[Stored data]
§ §

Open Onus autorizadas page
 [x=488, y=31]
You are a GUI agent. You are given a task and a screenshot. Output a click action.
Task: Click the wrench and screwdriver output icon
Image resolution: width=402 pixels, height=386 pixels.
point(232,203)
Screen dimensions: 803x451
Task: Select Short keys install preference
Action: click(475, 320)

§ §

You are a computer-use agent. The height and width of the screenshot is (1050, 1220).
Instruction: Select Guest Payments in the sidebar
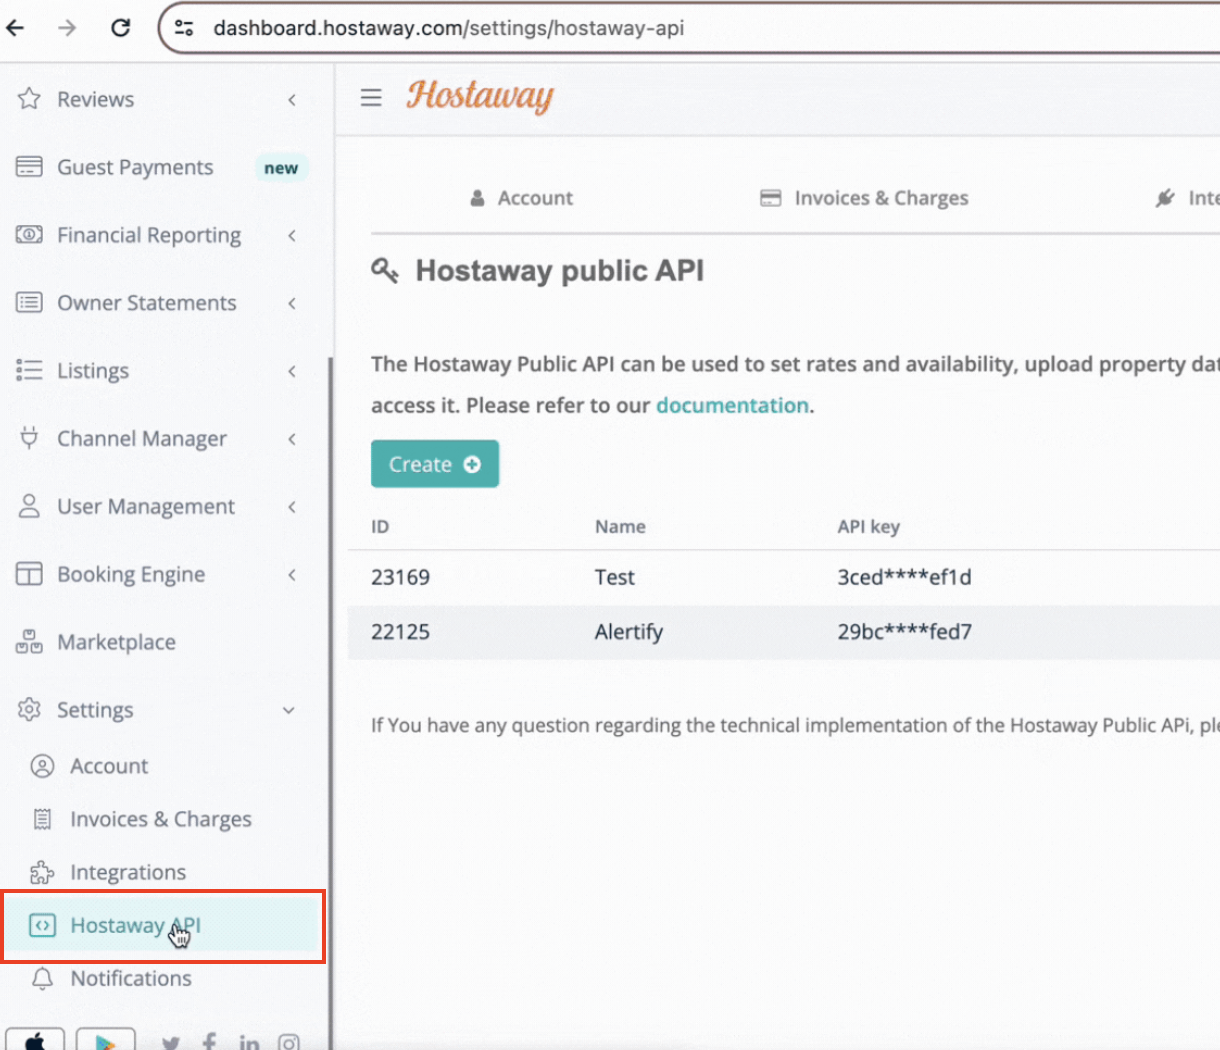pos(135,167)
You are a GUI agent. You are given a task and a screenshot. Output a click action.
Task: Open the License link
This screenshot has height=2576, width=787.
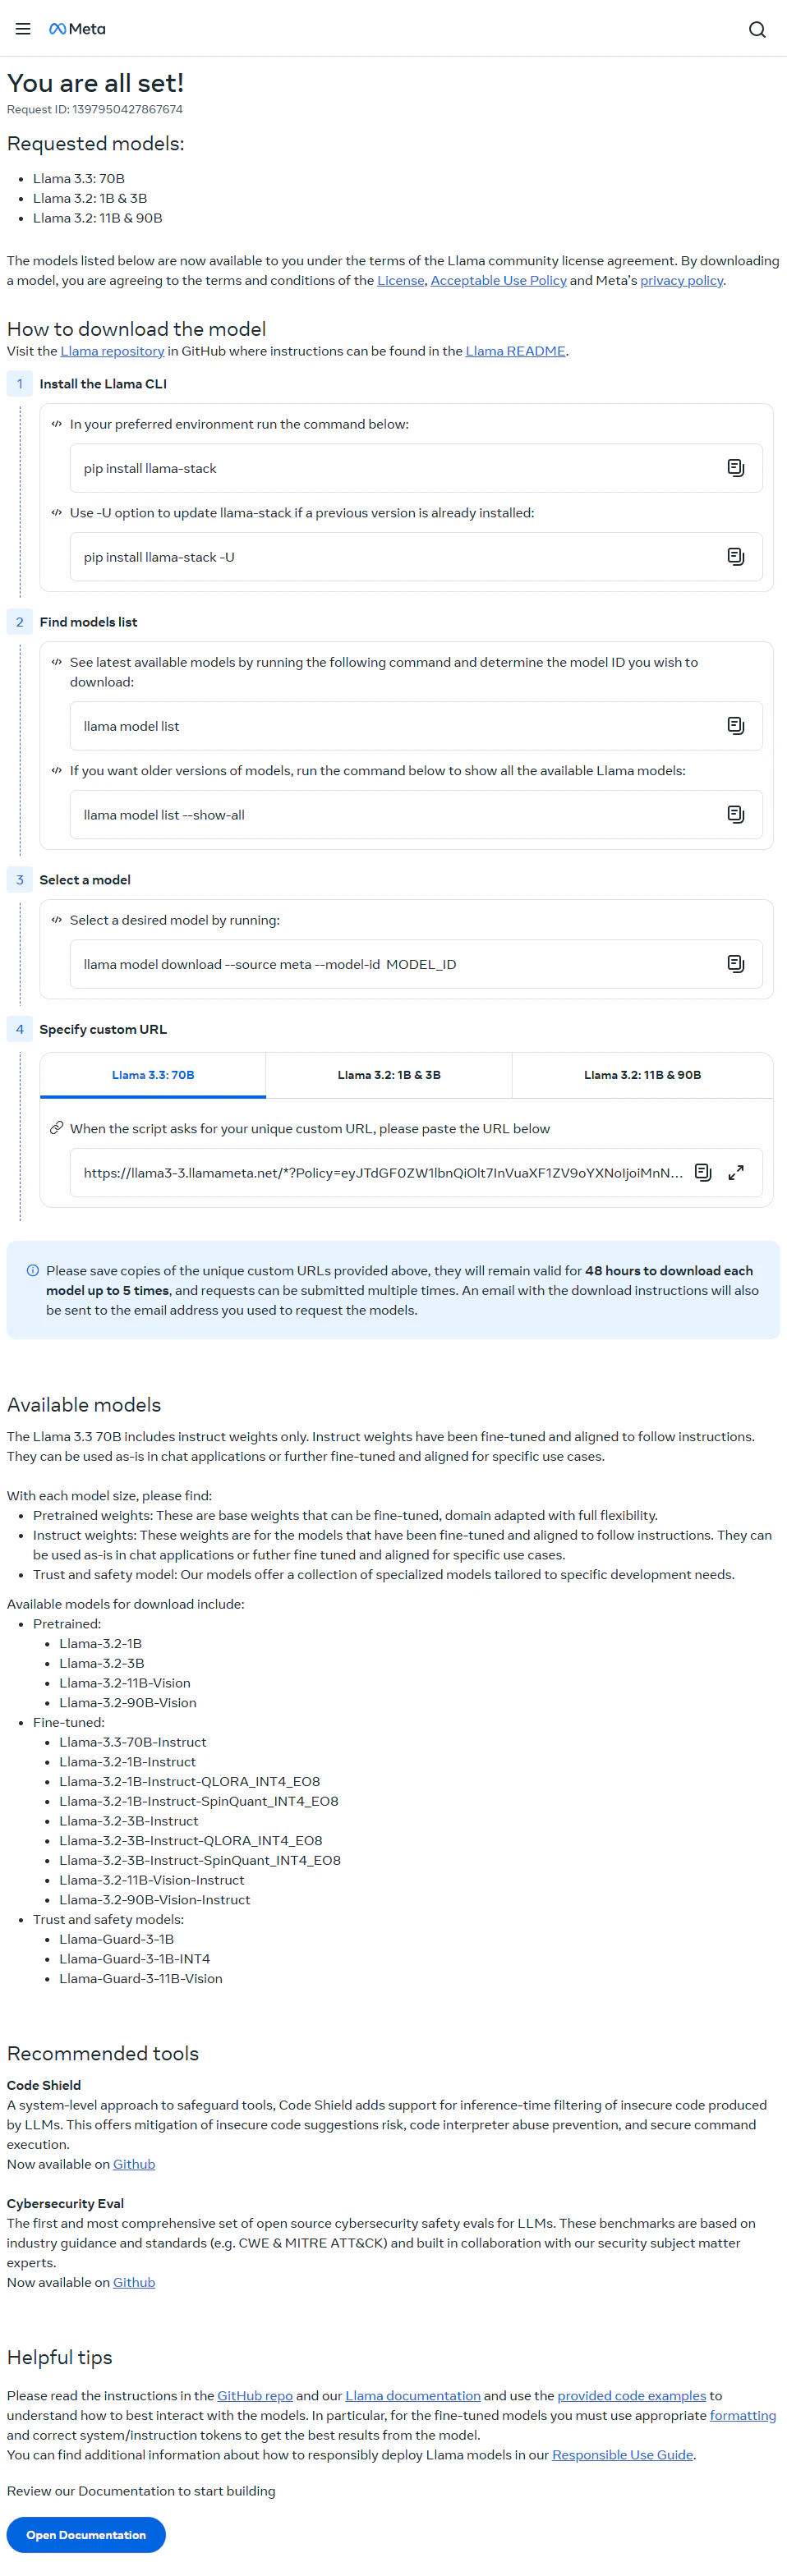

§ §

◆ Exercise aim: Of all the entries above, repeat only the lines from the line that has "Task: Open the License link" to the line that has "This screenshot has height=2576, width=787.", both lines included, exactly.

◆ Problem solution:
Task: Open the License link
This screenshot has height=2576, width=787.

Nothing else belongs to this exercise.